Task requirements | Give the total of lines holding the word "header" in the records below, and nothing else.
** Input for this task follows **
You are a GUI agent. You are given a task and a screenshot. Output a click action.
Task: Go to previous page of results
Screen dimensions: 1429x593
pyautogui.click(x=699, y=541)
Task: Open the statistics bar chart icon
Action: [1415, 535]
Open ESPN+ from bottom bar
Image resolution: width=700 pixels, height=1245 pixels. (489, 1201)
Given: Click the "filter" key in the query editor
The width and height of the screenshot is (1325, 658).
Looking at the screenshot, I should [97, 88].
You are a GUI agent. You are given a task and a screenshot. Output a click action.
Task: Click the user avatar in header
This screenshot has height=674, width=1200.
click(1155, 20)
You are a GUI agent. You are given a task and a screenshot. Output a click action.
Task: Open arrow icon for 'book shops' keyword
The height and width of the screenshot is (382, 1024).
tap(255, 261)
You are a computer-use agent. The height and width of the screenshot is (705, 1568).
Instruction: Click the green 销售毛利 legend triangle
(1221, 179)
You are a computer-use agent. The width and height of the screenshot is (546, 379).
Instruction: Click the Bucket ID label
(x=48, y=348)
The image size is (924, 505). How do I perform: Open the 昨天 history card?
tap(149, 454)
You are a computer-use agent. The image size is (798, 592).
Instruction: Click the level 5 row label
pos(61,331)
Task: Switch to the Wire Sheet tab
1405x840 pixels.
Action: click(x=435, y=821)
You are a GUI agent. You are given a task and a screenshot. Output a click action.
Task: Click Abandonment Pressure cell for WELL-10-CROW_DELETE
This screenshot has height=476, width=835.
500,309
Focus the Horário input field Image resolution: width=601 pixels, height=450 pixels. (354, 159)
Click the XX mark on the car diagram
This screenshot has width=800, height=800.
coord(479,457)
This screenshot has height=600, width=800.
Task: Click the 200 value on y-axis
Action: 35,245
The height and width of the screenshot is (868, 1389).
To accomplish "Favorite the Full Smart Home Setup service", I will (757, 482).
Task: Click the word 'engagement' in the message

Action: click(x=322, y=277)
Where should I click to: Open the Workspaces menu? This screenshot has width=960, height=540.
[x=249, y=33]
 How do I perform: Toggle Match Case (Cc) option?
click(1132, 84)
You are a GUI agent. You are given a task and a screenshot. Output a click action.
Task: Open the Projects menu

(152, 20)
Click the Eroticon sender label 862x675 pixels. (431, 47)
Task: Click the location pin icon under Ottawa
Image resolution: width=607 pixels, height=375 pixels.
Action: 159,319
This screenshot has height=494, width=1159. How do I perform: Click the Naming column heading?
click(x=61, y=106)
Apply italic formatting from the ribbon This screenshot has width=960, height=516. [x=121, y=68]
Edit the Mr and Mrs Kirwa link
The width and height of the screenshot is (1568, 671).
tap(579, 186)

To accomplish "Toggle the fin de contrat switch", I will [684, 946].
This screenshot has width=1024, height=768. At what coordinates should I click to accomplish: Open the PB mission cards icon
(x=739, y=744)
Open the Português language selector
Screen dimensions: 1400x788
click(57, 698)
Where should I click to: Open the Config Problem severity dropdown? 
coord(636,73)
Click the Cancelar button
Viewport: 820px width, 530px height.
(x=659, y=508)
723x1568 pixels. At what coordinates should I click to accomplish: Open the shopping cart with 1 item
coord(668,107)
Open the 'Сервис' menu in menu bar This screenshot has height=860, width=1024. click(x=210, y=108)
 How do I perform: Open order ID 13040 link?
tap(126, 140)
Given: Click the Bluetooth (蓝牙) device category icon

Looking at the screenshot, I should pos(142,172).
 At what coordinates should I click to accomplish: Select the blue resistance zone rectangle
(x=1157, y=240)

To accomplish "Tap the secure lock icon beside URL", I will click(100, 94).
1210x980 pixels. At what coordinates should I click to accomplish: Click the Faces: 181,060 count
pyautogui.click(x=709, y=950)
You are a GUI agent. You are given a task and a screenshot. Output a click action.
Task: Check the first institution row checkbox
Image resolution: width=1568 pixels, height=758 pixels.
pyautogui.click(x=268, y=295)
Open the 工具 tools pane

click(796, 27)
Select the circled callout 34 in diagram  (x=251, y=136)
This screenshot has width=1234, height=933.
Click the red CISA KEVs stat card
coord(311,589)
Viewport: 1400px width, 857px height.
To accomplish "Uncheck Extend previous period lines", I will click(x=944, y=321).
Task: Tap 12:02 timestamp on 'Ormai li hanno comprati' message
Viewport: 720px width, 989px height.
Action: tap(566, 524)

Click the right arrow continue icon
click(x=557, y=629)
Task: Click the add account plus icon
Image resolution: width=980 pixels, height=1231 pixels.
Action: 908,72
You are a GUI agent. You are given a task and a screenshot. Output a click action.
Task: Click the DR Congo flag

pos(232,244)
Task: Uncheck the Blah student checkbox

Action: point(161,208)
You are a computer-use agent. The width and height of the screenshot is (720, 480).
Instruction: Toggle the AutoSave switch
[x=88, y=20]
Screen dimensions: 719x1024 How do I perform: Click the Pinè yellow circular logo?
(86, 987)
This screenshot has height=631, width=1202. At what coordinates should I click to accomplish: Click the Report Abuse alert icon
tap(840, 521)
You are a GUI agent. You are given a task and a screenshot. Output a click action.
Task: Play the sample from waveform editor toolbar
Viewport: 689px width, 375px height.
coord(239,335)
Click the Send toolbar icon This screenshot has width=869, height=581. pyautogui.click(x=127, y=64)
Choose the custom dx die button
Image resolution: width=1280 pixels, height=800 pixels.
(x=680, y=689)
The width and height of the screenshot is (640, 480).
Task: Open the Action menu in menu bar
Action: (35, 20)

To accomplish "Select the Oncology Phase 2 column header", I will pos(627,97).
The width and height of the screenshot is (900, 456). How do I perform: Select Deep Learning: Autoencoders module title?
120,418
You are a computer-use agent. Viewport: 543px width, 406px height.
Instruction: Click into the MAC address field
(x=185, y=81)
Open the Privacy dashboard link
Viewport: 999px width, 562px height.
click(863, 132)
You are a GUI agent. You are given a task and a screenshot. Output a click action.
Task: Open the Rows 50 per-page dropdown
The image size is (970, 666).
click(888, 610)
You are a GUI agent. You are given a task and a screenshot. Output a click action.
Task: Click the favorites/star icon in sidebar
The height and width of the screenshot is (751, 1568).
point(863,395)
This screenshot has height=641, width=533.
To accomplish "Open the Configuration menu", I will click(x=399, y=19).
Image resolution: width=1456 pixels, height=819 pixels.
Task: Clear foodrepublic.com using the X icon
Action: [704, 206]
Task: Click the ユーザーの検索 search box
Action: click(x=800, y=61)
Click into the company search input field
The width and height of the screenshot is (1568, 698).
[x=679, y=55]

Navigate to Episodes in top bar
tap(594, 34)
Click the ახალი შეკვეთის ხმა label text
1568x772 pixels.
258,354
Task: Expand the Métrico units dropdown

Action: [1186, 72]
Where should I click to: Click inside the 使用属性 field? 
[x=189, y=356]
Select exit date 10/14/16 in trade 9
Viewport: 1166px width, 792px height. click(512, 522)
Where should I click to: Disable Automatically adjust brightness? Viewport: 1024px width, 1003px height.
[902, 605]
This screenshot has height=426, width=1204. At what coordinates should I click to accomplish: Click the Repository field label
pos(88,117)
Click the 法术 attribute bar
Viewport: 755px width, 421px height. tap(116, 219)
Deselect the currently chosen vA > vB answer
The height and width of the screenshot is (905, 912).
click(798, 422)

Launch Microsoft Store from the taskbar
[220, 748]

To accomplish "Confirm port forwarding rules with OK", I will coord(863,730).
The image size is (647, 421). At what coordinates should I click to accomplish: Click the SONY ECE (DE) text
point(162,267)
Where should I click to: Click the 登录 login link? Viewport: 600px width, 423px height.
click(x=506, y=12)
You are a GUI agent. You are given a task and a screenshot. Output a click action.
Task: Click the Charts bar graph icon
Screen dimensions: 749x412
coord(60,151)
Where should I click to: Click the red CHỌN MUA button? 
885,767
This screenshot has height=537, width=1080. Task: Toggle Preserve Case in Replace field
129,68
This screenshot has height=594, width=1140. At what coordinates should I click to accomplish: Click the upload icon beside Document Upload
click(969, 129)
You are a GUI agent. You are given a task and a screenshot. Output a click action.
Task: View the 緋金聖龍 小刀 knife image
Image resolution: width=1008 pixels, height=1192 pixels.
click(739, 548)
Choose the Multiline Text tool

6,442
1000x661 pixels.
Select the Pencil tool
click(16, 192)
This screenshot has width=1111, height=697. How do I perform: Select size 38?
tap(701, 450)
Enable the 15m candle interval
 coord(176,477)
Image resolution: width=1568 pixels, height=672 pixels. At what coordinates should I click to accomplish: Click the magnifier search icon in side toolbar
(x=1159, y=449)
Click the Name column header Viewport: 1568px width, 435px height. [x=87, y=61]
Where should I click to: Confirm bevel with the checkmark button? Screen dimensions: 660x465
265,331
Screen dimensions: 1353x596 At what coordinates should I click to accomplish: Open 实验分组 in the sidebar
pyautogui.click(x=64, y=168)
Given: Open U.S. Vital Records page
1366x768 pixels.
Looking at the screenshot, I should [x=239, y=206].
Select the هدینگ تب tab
** End of Input for this task **
Written solution | 3